*TASK GOAL*.
Your task is to find every line in the records that holds the string "agent" and copy it.

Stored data

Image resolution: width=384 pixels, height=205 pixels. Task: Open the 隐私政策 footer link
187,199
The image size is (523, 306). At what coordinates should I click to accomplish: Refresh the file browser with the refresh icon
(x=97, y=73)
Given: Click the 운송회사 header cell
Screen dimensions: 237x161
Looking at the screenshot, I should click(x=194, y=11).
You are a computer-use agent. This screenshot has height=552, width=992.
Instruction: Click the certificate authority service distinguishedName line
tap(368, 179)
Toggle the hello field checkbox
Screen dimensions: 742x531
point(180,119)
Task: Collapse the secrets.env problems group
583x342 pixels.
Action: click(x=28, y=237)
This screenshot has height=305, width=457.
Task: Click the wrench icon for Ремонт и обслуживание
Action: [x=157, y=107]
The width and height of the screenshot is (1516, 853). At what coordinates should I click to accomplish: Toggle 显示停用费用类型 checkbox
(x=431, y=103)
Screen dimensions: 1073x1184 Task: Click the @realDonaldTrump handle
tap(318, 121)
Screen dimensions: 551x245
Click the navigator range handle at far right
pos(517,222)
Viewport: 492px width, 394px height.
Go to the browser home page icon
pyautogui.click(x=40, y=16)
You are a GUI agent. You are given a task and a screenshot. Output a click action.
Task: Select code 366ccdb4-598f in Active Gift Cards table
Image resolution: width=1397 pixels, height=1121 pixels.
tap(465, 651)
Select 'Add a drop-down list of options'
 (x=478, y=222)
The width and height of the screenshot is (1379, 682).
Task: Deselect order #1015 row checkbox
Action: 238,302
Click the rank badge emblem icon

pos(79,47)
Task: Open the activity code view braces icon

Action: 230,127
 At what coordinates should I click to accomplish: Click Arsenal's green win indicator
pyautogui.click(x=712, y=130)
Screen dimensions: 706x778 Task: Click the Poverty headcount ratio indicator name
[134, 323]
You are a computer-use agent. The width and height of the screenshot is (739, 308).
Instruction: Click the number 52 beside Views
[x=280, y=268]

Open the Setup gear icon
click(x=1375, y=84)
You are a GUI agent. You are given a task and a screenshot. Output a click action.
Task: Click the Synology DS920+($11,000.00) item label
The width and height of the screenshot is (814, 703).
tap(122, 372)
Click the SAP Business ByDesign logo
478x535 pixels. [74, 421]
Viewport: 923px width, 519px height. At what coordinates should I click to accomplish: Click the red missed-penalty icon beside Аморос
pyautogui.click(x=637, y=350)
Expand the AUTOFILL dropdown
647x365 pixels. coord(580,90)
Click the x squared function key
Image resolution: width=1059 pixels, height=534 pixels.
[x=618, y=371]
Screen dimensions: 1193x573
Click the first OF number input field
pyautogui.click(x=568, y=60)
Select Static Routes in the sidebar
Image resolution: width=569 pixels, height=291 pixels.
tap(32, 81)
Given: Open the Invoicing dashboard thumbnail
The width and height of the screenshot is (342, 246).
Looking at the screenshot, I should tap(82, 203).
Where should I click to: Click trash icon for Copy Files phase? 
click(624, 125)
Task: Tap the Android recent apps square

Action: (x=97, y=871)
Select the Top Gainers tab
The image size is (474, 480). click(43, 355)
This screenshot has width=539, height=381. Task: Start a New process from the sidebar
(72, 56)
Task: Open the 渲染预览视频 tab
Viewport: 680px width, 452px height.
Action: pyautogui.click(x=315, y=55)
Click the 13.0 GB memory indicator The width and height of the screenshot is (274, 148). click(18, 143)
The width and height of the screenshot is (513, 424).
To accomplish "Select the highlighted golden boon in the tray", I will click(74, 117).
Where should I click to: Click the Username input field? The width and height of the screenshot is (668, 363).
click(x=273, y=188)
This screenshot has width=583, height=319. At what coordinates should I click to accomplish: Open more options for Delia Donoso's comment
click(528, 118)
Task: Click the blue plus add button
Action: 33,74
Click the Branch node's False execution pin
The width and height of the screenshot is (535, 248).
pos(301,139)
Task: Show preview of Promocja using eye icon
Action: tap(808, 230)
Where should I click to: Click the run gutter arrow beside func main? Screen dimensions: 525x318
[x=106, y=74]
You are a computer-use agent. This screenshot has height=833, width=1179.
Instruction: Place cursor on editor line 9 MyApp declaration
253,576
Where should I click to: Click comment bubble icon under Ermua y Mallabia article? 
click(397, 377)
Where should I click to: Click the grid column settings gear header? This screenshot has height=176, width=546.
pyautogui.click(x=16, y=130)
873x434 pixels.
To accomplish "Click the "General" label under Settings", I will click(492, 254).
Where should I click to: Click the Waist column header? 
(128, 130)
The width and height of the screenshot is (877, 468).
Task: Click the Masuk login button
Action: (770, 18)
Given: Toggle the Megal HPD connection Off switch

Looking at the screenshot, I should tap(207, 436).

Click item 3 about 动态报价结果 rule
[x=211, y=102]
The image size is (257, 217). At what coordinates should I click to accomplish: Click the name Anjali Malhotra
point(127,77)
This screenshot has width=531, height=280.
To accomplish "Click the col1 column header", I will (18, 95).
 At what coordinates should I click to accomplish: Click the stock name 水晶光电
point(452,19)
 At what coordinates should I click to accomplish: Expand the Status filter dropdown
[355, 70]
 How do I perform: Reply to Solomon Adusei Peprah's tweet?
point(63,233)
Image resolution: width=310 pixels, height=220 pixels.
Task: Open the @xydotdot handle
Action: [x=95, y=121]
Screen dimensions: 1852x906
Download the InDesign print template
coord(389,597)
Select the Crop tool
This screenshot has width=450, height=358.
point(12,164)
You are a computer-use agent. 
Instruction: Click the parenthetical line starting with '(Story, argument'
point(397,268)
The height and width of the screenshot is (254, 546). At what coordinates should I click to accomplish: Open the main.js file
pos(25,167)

*RESULT OF THE EXERCISE*.
You are a computer-use agent. This screenshot has height=552, width=992.
You are a GUI agent. You are given a task and a screenshot. Output a click action.
You are a computer-use agent. The width and height of the screenshot is (739, 308).
You are a GUI agent. You are given a task and a screenshot. Output a click action.
You are a computer-use agent. This screenshot has height=833, width=1179.
You are a computer-use agent. 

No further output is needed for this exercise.